▶ _Study material_:
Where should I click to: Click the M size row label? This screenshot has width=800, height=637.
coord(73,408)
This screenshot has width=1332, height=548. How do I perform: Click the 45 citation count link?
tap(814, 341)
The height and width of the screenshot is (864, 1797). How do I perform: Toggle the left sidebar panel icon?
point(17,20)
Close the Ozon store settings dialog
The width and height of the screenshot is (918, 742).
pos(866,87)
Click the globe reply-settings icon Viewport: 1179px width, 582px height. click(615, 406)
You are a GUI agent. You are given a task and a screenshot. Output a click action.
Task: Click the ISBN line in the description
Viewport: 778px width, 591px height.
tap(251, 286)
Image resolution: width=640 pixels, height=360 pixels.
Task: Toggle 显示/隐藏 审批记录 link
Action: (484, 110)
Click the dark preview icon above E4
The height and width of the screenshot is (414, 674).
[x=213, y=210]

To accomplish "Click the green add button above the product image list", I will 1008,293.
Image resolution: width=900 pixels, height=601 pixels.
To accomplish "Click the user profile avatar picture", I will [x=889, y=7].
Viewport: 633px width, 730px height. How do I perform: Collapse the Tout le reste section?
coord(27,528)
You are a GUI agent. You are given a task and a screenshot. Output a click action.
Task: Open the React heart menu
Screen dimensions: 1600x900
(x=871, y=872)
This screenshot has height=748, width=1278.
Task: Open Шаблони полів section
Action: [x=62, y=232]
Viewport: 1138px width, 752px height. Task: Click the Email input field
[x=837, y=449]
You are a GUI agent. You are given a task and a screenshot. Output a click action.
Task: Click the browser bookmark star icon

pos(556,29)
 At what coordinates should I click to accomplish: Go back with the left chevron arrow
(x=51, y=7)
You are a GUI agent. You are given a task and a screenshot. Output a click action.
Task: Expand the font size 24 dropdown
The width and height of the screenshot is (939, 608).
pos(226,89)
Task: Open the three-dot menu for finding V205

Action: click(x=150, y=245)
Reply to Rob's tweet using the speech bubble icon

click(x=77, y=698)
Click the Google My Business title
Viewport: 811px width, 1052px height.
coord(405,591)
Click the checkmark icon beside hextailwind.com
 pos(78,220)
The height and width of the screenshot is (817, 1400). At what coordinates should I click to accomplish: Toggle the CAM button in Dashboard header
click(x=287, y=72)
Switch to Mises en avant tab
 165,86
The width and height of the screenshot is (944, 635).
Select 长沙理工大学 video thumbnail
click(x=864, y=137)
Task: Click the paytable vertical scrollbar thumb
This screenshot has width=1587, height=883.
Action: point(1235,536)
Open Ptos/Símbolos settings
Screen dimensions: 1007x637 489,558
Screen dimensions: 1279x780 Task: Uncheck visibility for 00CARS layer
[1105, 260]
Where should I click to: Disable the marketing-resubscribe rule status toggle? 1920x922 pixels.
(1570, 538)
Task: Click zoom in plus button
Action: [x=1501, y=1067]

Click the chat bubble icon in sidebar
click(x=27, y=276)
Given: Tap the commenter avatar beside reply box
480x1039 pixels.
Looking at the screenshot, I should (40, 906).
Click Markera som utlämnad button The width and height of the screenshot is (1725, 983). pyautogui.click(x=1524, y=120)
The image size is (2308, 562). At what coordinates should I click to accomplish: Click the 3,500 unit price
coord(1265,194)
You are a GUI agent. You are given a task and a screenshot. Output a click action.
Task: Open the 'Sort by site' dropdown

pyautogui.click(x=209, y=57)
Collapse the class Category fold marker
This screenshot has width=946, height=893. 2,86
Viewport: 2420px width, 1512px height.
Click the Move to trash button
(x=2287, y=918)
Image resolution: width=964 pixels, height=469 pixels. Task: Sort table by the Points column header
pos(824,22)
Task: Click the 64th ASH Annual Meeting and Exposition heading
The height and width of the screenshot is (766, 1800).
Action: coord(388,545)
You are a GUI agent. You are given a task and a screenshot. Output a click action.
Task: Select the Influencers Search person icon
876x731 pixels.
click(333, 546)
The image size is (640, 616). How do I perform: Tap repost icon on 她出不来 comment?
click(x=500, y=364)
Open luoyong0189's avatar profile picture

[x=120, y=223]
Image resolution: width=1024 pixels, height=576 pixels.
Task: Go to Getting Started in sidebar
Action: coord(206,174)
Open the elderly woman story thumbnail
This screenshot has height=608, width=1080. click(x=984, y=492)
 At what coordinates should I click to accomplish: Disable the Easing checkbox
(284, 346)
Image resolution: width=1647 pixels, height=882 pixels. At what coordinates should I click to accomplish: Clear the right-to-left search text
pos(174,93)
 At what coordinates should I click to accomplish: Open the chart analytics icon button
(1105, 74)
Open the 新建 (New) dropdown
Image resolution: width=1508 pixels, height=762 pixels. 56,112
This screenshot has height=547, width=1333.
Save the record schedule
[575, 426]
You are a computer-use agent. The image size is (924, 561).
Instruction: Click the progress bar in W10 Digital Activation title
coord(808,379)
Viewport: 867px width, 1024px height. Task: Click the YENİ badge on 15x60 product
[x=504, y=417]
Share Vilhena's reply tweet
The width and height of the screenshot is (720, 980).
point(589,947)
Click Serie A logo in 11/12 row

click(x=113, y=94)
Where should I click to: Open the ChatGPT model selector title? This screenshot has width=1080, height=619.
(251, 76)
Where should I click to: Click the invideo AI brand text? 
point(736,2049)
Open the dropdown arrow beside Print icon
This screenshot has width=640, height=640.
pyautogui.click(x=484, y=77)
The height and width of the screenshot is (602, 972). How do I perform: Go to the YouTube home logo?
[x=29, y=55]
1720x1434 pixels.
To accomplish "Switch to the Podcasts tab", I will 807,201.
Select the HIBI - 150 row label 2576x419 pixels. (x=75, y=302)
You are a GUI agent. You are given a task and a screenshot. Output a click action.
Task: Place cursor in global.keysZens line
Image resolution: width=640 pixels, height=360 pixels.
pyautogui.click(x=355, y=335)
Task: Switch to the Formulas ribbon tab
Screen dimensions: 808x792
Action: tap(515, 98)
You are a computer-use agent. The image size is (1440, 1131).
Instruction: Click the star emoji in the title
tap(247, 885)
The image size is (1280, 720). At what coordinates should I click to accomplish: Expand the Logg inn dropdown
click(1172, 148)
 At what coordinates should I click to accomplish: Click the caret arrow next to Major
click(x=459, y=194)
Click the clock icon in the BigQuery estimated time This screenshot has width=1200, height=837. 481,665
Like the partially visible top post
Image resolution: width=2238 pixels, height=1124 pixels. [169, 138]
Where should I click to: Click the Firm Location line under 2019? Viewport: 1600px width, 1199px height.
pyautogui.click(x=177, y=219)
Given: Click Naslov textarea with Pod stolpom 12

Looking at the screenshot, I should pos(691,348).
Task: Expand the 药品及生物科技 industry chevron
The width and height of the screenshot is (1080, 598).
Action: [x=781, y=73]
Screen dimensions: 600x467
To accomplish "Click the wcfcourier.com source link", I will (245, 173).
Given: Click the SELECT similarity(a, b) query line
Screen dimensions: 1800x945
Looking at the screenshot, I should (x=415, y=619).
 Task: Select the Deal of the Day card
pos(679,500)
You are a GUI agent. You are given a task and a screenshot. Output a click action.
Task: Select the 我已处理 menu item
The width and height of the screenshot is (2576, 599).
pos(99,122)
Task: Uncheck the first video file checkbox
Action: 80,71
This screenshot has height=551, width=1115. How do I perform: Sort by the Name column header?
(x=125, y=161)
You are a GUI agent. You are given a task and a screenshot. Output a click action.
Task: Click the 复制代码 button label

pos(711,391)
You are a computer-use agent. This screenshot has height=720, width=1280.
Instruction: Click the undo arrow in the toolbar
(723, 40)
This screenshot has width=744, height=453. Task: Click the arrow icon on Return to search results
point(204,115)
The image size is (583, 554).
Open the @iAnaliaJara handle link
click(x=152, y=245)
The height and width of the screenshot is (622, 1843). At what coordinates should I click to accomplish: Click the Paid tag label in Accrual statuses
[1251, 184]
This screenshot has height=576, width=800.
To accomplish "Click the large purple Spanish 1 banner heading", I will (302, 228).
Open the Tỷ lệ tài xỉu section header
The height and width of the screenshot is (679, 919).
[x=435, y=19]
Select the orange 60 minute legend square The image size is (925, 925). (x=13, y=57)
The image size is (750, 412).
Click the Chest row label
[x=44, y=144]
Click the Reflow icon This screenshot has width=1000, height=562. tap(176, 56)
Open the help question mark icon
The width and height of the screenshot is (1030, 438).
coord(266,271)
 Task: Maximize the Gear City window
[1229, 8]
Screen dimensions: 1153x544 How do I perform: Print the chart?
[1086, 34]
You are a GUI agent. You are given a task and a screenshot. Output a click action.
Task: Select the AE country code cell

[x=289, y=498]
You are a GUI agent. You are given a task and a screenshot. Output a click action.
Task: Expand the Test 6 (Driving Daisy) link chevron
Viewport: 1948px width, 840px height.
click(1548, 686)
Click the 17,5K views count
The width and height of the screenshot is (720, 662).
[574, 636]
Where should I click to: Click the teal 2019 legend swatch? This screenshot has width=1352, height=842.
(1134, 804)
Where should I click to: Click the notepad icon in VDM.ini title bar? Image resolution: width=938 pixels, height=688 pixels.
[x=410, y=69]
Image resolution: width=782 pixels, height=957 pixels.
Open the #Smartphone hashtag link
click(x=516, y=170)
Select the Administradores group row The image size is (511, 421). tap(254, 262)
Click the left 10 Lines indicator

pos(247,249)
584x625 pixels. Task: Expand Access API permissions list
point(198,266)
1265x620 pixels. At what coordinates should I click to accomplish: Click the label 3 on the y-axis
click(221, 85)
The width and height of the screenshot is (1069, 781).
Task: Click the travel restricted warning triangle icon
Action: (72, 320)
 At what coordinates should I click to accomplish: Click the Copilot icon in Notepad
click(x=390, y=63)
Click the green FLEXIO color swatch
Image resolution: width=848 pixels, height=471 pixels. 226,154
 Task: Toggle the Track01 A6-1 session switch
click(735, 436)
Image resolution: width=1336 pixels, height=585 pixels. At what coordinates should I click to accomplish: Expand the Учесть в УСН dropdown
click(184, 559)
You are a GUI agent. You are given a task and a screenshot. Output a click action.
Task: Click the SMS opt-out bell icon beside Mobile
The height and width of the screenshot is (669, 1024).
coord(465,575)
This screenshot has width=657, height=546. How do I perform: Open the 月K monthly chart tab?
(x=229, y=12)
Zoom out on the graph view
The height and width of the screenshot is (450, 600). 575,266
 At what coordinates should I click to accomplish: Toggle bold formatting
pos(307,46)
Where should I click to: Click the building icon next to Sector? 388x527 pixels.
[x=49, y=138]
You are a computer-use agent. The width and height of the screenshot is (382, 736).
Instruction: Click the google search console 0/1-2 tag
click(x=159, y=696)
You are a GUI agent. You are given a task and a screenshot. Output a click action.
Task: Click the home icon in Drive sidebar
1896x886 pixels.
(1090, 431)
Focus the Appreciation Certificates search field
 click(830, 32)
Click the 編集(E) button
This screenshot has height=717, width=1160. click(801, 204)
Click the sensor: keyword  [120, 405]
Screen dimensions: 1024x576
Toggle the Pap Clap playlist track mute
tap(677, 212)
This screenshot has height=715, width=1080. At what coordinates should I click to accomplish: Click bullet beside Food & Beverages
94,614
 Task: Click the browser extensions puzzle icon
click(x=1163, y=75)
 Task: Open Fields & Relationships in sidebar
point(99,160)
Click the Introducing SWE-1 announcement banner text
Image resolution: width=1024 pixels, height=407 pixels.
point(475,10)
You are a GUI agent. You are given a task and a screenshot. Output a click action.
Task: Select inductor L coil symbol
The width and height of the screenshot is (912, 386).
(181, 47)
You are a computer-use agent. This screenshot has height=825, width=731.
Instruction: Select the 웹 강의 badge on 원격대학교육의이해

▶ _Work request_:
Take from the listing above each line containing "computer".

▶ _Expected answer_:
You are a computer-use agent. The image size is (924, 561).
You are a computer-use agent. The image size is (1440, 1131).
You are a computer-use agent. This screenshot has height=720, width=1280.
You are a computer-use agent. The width and height of the screenshot is (382, 736).
You are a computer-use agent. This screenshot has height=825, width=731.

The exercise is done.